Collected data entries:
============================================================
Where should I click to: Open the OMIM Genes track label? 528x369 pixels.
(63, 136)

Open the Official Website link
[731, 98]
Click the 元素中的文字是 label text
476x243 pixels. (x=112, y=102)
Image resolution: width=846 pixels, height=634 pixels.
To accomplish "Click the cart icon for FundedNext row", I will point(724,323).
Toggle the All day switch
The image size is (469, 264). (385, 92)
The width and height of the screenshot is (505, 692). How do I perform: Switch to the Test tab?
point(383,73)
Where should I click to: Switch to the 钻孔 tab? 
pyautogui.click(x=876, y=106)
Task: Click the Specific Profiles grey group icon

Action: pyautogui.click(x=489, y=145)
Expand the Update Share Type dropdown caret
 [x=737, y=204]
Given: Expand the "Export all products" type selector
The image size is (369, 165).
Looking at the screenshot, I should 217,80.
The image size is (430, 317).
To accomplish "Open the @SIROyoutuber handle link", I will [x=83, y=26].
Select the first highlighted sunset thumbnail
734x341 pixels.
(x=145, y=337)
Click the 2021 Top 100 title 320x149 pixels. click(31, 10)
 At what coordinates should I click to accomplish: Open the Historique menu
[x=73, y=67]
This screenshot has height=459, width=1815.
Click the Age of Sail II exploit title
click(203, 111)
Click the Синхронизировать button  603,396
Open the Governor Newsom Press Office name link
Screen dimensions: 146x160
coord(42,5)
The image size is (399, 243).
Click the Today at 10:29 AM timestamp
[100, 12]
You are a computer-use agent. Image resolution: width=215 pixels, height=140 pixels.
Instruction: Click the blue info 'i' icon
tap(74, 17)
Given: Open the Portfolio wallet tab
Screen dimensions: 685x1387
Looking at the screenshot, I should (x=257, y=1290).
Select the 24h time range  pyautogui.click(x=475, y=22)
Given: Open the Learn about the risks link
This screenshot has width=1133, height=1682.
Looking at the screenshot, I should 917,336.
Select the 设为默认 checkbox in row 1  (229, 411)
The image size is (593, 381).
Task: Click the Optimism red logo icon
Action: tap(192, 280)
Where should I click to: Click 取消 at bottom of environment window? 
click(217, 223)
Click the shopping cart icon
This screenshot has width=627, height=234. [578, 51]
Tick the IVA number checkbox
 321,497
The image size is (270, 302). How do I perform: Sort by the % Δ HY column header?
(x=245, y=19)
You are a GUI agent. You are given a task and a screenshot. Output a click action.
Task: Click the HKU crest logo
============================================================
▶ [WORK TASK]: Your reply should contain each entry, copied without alteration.

▶ [RESPONSE]:
Where should I click to: Open the OMIM Genes track label? 528x369 pixels.
(63, 136)

Open the Official Website link
[731, 98]
Click the 元素中的文字是 label text
476x243 pixels. (x=112, y=102)
Image resolution: width=846 pixels, height=634 pixels.
To accomplish "Click the cart icon for FundedNext row", I will point(724,323).
Toggle the All day switch
The image size is (469, 264). (385, 92)
The width and height of the screenshot is (505, 692). How do I perform: Switch to the Test tab?
point(383,73)
Where should I click to: Switch to the 钻孔 tab? 
pyautogui.click(x=876, y=106)
Task: Click the Specific Profiles grey group icon

Action: pyautogui.click(x=489, y=145)
Expand the Update Share Type dropdown caret
 [x=737, y=204]
Given: Expand the "Export all products" type selector
The image size is (369, 165).
Looking at the screenshot, I should 217,80.
The image size is (430, 317).
To accomplish "Open the @SIROyoutuber handle link", I will [x=83, y=26].
Select the first highlighted sunset thumbnail
734x341 pixels.
(x=145, y=337)
Click the 2021 Top 100 title 320x149 pixels. click(31, 10)
 At what coordinates should I click to accomplish: Open the Historique menu
[x=73, y=67]
This screenshot has height=459, width=1815.
Click the Age of Sail II exploit title
click(203, 111)
Click the Синхронизировать button  603,396
Open the Governor Newsom Press Office name link
Screen dimensions: 146x160
coord(42,5)
The image size is (399, 243).
Click the Today at 10:29 AM timestamp
[100, 12]
You are a computer-use agent. Image resolution: width=215 pixels, height=140 pixels.
Instruction: Click the blue info 'i' icon
tap(74, 17)
Given: Open the Portfolio wallet tab
Screen dimensions: 685x1387
Looking at the screenshot, I should (x=257, y=1290).
Select the 24h time range  pyautogui.click(x=475, y=22)
Given: Open the Learn about the risks link
This screenshot has width=1133, height=1682.
Looking at the screenshot, I should 917,336.
Select the 设为默认 checkbox in row 1  (229, 411)
The image size is (593, 381).
Task: Click the Optimism red logo icon
Action: tap(192, 280)
Where should I click to: Click 取消 at bottom of environment window? 
click(217, 223)
Click the shopping cart icon
This screenshot has width=627, height=234. [578, 51]
Tick the IVA number checkbox
 321,497
The image size is (270, 302). How do I perform: Sort by the % Δ HY column header?
(x=245, y=19)
You are a GUI agent. You are given a task and a screenshot. Output a click action.
Task: Click the HKU crest logo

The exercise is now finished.